#### [EXERCISE]
Each line in the listing below that includes "will" should be counted; give the total and nothing more.

#### [SOURCE MATERIAL]
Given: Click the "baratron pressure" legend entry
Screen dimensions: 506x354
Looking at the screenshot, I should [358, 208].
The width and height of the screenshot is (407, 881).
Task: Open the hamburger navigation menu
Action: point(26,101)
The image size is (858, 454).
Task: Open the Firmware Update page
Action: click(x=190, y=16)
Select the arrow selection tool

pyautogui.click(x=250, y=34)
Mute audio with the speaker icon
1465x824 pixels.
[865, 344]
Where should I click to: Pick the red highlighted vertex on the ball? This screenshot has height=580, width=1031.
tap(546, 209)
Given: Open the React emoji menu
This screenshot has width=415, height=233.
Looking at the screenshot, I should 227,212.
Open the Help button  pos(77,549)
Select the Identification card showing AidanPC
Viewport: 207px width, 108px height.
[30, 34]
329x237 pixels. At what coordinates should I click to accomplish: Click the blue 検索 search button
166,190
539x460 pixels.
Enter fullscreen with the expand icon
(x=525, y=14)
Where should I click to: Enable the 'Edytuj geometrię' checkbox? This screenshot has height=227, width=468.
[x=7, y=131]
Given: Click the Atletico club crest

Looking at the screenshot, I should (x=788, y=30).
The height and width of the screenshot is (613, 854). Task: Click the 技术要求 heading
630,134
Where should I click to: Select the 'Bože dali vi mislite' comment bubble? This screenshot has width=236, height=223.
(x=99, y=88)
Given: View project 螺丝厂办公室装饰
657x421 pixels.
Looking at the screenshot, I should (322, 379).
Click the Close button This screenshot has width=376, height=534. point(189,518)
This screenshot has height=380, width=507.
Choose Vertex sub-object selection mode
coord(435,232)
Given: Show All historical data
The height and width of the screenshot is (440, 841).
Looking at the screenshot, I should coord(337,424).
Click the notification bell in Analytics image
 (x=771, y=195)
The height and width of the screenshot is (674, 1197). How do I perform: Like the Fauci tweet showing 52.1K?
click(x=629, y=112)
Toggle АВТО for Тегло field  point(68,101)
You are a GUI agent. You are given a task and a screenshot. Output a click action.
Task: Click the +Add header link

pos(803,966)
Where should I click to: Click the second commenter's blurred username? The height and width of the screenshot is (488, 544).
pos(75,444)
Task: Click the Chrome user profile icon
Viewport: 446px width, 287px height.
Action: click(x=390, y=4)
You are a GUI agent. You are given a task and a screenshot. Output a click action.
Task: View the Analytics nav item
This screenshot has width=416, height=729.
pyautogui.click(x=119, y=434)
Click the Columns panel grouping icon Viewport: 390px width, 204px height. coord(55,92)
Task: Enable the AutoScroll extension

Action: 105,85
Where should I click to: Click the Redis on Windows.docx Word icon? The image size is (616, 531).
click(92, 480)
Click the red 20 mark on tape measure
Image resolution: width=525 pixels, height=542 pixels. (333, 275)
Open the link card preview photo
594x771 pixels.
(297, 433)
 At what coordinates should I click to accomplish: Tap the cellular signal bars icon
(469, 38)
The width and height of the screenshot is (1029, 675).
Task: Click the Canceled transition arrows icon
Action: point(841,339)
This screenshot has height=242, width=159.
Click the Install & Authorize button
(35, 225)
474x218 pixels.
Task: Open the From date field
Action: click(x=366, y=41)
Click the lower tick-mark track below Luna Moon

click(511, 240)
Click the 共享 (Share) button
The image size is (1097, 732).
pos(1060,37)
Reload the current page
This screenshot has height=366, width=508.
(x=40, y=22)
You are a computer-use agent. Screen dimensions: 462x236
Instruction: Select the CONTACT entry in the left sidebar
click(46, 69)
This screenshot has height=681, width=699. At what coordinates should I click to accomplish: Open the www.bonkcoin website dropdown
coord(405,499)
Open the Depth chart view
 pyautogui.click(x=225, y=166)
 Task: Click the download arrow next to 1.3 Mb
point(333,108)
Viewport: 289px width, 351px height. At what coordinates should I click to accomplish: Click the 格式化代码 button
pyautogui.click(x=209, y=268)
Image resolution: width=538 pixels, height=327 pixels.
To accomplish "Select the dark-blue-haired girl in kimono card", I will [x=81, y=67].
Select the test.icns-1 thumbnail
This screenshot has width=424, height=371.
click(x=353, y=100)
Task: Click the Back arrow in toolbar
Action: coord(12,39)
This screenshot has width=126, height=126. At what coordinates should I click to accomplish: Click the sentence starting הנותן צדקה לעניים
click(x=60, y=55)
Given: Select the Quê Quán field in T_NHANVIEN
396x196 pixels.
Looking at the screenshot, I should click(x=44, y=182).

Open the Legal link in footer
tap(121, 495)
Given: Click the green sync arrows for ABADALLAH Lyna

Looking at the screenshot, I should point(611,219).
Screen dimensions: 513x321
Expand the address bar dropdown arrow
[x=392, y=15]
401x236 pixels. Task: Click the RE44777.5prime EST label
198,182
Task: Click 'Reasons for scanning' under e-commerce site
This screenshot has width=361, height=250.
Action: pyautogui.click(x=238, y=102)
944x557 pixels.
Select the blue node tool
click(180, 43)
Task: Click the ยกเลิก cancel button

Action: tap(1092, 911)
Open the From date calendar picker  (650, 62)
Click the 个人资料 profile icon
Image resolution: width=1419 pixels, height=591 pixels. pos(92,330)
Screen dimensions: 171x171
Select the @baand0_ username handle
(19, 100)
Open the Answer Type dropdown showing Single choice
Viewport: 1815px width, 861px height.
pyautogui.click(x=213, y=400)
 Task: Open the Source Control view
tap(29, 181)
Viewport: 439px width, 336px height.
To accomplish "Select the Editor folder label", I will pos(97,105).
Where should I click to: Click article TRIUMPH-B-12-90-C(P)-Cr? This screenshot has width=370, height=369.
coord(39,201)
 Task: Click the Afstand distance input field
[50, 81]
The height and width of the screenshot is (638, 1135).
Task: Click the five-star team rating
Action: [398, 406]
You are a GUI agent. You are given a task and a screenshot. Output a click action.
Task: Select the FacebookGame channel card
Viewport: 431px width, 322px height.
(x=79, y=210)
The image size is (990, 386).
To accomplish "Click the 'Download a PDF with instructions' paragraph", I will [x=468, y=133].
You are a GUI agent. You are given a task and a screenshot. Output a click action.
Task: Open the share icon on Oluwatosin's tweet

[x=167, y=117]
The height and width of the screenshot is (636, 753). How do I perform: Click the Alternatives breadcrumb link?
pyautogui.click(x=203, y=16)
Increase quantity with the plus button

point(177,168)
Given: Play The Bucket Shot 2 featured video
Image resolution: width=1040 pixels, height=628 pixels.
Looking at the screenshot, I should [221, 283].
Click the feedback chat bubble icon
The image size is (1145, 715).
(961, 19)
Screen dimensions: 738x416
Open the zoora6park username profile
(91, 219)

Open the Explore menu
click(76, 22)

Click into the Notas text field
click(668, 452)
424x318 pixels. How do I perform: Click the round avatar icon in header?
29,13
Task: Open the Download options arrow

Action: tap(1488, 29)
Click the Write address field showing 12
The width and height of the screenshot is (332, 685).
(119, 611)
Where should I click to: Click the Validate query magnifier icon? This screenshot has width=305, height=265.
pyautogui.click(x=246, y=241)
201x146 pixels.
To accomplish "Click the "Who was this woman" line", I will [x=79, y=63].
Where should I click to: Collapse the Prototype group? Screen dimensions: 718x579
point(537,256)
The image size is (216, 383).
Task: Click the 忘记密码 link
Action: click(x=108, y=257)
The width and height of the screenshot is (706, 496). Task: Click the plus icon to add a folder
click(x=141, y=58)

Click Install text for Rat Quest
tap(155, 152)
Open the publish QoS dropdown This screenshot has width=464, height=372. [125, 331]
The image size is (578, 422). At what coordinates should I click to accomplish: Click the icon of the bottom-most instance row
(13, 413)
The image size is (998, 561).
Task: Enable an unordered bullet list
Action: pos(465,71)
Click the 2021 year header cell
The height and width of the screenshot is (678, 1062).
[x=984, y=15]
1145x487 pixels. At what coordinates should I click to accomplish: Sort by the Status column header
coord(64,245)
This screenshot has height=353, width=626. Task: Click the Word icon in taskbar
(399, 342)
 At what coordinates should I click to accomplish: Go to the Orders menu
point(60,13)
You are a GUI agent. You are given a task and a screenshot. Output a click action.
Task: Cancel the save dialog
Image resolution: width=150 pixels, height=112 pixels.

#### [RESULT]
4